Der Vatikan hat gesagt, die Papstreise habe rein humanitären, also keinen politischen Charakter. Dabei ist kaum etwas so politisch wie die Frage nach der Menschlichkeit. Die fünf Stunden auf der Flüchtlingsinsel sind ein Statement gegen die Regierungen in Polen, Ungarn oder sonstwo, die sich für besonders christlich halten, wenn sie Zäune gegen die angebliche islamische Invasion errichten. Es ist eine Gardinenpredigt ohne Worte für alle auch in Deutschland, die das harte Herz und den Egoismus als Realismus preisen, die Angst, Vorurteil und Hass schüren und sich dabei noch als Retter des christlichen Abendlandes missverstehen.

Der Vatikan hat damit so viele Flüchtlinge wie Deutschland aufgenommen

Die Reise nach Lesbos ist aber auch eine Herausforderung für alle, die an den notwendigen politischen Kompromissen werkeln, ohne recht wissen zu können, wohin das führt. Sie ist eine Herausforderung für alle, die jene oft unerträgliche Spannung aushalten müssen zwischen dem eigentlich Notwendigen und dem tatsächlich Möglichen: von den Flüchtlingshelfern und Landräten, die über Wohnungen, Integrationskurse und Geld streiten, bis zu den Regierungschefs, die um den Zusammenhalt Europas und den Frieden im Nahen Osten feilschen. Für sie ist der Papst, der mal eben zwölf Flüchtlinge mit nach Hause nimmt, ein Stachel, ein Schmerz: Tun wir genug? Das desavouiert niemanden, der die Pfade des Machbaren sucht. Aber es gibt der Suche eine Richtung: Seht her, der Mensch. Schaut in sein Gesicht, hört seine Geschichte. Und entscheidet dann.

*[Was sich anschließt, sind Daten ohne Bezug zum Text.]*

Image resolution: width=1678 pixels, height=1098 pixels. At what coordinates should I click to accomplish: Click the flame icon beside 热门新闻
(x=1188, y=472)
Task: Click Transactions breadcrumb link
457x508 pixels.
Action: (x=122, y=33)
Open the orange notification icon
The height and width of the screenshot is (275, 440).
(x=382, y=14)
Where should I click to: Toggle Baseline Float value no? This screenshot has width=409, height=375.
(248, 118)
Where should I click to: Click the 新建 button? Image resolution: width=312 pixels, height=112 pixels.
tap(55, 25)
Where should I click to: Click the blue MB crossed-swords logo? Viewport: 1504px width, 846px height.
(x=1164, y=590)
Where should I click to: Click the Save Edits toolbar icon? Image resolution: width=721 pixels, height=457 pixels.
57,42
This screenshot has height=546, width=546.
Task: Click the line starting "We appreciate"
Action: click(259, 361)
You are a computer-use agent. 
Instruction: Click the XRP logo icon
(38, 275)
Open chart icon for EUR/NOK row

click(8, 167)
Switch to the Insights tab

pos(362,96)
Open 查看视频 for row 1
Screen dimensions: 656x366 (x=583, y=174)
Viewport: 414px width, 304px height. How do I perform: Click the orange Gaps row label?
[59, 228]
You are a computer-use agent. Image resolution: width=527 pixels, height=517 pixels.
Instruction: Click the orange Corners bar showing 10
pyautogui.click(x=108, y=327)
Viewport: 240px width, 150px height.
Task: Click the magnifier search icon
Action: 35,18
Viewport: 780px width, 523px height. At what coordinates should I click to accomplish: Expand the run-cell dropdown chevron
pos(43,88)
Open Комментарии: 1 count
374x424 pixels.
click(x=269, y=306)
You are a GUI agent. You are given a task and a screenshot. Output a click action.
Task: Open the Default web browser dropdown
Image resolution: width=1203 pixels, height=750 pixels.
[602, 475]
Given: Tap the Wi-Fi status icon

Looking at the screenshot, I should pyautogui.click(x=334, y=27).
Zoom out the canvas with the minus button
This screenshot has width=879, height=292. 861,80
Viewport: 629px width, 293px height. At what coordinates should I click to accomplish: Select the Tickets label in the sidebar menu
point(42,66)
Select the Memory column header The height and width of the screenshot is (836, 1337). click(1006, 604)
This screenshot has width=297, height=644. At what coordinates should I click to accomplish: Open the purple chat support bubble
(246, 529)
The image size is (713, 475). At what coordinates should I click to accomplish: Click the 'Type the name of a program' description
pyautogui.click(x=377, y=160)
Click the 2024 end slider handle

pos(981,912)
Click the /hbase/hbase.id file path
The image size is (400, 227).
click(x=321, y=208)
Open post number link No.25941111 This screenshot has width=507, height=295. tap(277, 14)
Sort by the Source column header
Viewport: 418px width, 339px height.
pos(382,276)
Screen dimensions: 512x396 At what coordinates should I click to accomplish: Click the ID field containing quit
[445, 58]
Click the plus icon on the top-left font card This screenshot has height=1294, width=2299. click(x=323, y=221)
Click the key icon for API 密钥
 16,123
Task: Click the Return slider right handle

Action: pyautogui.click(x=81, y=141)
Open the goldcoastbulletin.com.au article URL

Zwölf Flüchtlinge beginnen nun ein neues Leben. Nur zwölf? Das Wesen des Vergleichs ist, dass er hinkt, aber: Der Vatikan hat um die 800 Bürger, Deutschland um die 80 Millionen. Die zwölf sind, rechnet man dies hoch, so viel wie die 1,1 Millionen Flüchtlinge, die 2015 nach Deutschland kamen. Auch das ist eine Botschaft dieser spontanen Geste des Franziskus.